CHAPTER X Bath of Fire

It began to look, with the second violent attack on a man of great wealth, as if some force had arisen in New York that was determined to wipe out the city’s magnates.

First Lorens Singer, then Pratt Henderlin.

Pratt Henderlin was a heavy-set man with grizzled eyebrows like little cupolas, an oversized jaw and a mole on the left side of his fleshy nose. The domineering, fighting face had often been pictured in the newspapers.

He was almost as wealthy as Singer, being head of the Henderlin Holding Corp. that owned about a third of the nation’s oil fields and the pick of the coal mines.

Henderlin was not in a garden, at a distance, when catastrophe hit his place!

The coal and oil baron lived in a large apartment building that was one of his many real estate holdings, and atop which was his penthouse. That is, he lived there till the evening of the day Singer’s home went up in smoke. At that time, early, because he was tired from an extra-heavy day at the office, the rich man unfortunately decided to take a relaxing bath before going to bed at half-past nine.

That was his last known act. The next thing to occur was a soft but frightening roar, a sheet of white flame! Half the penthouse was blown off the roof and most of the floor beneath destroyed.

Roar and flame came from the bathroom into which Henderlin had gone to relax.

They extinguished the fire pretty fast, but that didn’t enable them to collect any of Henderlin. There just was no trace of the magnate at all among the heaps of debris, in which it seemed all the cops in the word scurried around.

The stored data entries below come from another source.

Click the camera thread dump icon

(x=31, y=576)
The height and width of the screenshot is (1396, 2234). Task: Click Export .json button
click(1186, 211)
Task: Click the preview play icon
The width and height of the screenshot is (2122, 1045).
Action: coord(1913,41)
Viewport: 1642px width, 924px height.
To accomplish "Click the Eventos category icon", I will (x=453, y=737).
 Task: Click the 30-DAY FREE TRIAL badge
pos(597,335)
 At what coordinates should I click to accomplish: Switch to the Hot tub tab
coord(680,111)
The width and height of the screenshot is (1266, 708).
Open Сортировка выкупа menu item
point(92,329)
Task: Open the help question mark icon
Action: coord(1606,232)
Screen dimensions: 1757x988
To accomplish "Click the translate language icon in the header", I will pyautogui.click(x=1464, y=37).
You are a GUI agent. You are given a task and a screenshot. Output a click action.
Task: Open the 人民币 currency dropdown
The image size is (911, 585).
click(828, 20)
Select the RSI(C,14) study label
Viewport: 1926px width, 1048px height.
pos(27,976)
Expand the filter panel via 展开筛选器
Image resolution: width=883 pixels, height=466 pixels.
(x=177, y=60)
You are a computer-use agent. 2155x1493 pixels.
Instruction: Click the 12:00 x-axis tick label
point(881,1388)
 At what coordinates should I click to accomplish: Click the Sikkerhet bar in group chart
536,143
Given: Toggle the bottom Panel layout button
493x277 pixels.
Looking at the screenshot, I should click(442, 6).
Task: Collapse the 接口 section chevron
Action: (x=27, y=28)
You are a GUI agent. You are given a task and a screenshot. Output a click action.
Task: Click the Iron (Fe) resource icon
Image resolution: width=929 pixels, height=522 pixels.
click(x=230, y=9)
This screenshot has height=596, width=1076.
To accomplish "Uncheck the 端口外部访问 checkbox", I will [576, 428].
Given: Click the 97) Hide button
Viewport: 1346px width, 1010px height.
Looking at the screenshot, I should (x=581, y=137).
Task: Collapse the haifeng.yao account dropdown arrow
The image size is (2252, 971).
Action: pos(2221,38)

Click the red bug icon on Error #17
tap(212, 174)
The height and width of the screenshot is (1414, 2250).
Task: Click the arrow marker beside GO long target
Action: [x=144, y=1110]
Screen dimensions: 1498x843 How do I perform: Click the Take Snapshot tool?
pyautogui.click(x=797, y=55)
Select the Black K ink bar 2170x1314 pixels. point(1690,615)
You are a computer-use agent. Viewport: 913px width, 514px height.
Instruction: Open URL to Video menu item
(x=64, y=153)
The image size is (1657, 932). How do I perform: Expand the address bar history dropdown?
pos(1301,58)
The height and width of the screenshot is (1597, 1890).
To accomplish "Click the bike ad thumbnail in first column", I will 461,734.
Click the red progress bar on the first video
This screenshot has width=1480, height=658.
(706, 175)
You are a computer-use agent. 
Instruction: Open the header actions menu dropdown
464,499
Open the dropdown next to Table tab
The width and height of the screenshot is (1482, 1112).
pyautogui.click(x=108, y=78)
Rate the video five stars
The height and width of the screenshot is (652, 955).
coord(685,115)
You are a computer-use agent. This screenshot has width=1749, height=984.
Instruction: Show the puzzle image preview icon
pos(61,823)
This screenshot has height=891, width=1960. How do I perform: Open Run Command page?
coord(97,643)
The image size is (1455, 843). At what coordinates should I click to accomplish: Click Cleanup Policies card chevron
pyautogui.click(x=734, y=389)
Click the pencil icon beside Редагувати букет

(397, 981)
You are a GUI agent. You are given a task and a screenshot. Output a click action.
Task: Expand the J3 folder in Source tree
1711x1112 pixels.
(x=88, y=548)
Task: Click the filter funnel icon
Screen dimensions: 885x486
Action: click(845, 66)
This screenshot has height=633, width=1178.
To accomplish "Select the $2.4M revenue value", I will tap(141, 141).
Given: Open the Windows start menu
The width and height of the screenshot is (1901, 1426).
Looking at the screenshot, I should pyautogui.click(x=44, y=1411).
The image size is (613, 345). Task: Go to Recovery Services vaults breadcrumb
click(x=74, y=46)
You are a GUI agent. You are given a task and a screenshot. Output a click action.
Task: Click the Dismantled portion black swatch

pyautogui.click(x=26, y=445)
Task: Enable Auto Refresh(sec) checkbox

All the cops in the world. And The Avenger.

Many people could be found who would swear that the man with the pale, deadly eyes and the white, still face was the more to be feared!

The whole rooftop was a mess, of course. But the thing most terrifically battered and burst was Henderlin’s bathtub. It was as if that had been the focal point of the whole thing.

If the tub had been filled with high-test gasoline, for instance, the result would have been much the same.

Benson went up to Henderlin’s valet. In this case, the results of the Singer affair had been reversed. There, the master had lived, and the servants died. Here, Henderlin’s quarters had demolished, including the room in which his wife had been sitting, while the servants’ part of the penthouse remained intact.

Henderlin’s man was shivering as if with a chill, and was being kept from collapsing by a hypodermic shot given now and then by the medical examiner. But he managed to talk fairly coherently with Benson.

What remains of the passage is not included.